Excellent dramatisation of the revolutionary upsurge in the aftermath of Peterloo

1842 was a year of great hardship for workers across the north-west of England.

High bread prices, reduced wages and the dismissal of calls for universal male suffrage by Chartists led to strikes and disturbances in the summer.

In this new play, writer Rob Johnston has chosen events in Preston to tell the story of workers and mill owners as the political situation reaches boiling point, with Jake Talbot and Christopher Ward playing both the mill owners and the weavers.

Set on the night before a planned mass protest by striking workers, two weavers meet and discuss their lives and what could happen the next day.

It’s 23 years after the Peterloo Massacre and the older weaver (Ward) counsels the young man over using violence and his hopes for a better future.

But the illiterate George (Talbot) feels he has nothing to lose. He believes that the soldiers are just workers wearing uniforms and thus pose no threat.

Both actors then assume the roles of the mill owners Horrocks and Denholm.
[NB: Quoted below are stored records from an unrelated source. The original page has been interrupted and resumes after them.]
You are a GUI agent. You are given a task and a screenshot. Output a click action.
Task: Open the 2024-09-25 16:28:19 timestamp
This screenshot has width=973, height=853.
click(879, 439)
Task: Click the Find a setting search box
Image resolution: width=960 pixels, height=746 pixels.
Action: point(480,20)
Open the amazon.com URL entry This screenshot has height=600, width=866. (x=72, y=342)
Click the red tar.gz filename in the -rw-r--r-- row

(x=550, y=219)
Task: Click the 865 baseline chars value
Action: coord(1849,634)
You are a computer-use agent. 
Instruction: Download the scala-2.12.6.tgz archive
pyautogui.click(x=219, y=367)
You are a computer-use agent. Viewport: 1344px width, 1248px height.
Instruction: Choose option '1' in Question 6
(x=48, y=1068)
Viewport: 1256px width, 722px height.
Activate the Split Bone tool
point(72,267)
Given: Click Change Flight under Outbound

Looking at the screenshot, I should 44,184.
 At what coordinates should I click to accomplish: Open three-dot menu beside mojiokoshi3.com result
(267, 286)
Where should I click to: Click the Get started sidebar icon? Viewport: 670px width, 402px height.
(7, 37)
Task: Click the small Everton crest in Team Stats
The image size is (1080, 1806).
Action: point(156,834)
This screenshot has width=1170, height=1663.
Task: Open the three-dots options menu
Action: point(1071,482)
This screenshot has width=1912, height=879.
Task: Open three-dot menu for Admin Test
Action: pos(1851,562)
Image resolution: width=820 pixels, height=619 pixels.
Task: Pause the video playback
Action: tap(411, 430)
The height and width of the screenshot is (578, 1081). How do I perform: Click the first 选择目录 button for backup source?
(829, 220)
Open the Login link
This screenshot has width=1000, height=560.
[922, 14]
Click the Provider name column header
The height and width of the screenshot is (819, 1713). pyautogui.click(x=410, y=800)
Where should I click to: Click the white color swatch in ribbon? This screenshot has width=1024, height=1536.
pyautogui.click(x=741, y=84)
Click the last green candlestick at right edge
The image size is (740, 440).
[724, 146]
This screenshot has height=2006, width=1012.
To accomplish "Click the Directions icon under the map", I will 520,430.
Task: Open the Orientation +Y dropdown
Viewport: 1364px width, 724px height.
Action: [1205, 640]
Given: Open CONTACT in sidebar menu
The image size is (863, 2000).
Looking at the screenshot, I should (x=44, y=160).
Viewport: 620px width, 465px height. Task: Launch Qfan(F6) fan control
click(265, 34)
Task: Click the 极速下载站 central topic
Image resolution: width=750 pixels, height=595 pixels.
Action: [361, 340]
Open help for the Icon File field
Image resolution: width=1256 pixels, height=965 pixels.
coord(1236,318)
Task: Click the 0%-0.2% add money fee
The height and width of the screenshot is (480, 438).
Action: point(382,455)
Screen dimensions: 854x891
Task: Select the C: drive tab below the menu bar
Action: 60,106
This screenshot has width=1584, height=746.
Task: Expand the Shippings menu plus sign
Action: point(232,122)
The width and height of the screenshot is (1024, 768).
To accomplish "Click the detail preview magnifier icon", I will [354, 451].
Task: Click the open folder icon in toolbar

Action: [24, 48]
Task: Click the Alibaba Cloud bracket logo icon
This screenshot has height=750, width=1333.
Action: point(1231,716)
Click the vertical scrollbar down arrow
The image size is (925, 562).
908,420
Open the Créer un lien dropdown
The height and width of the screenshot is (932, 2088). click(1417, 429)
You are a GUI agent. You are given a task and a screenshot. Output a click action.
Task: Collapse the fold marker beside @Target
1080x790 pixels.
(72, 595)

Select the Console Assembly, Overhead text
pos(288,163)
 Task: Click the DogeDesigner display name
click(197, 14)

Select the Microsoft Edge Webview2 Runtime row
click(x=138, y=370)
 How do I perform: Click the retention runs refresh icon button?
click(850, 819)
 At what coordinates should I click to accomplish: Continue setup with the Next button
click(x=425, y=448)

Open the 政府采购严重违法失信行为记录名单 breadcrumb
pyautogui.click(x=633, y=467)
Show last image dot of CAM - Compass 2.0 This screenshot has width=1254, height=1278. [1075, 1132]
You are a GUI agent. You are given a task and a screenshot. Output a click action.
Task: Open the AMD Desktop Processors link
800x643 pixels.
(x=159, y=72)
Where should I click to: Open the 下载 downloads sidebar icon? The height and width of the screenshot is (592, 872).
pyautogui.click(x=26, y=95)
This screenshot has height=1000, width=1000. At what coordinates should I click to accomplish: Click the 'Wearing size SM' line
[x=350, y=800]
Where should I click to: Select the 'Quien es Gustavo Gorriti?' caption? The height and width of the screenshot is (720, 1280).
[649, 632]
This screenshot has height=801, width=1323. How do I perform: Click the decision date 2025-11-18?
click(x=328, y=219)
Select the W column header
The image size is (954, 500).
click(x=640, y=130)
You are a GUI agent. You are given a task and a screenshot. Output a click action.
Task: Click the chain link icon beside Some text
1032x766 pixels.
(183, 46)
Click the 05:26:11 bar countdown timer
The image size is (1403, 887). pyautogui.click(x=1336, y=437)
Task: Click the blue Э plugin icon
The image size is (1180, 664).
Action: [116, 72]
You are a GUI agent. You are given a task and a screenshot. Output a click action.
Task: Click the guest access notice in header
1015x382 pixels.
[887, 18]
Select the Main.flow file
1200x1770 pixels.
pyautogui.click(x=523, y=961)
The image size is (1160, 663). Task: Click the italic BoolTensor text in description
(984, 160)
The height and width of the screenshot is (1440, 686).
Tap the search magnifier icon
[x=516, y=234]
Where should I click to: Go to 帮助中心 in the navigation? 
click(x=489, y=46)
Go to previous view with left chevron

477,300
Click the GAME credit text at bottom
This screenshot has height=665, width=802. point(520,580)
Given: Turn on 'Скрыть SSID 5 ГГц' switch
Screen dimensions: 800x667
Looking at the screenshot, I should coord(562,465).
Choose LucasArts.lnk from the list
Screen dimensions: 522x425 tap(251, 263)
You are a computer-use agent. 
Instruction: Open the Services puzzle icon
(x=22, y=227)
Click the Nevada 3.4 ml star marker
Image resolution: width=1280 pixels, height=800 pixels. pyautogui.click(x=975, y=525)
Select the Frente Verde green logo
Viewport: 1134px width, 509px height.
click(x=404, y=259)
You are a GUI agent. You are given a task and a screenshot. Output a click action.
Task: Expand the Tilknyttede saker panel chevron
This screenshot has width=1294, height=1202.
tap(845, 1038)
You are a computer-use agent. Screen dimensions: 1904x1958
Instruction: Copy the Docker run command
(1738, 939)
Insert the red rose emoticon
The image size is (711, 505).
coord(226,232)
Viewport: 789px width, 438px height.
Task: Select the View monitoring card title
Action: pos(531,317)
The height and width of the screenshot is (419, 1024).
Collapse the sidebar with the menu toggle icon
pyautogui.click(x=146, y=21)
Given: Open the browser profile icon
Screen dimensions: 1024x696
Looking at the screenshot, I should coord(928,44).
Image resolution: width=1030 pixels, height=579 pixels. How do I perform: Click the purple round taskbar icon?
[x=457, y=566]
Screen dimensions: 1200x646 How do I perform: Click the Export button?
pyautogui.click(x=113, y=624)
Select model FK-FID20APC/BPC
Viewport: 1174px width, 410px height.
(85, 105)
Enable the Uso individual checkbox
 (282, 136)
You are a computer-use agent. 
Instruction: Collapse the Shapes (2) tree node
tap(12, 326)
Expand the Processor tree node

The former, the mayor of Preston, wants to use force to get the workers back at the mills and rejects Denholm’s liberal ideas.

Challenged about using the army to attack the workers, Horrocks proclaims that he has no scruples about reading the Riot Act.

The scene is set. On August 20 1842, the Riot Act is read in Preston. Four men are killed and many injured in what is the only occasion during that year that the military is used to attack workers with bullets.

Johnston’s play is thus a welcome relief from the constant imagery of passive workers that has been flogged to death around the Peterloo commemorations. Particularly striking is the referencing of women and children hitting back at the police and army with stones.

Riot Act, wordy and worthy, stands out from the Peter-lite fare that has been served up so far to mark the bicentenary of the Manchester massacre two centuries ago.

We need more plays like this that recover the revolutionary nature of the 1840s and the workers who made that leap forward in working-class history.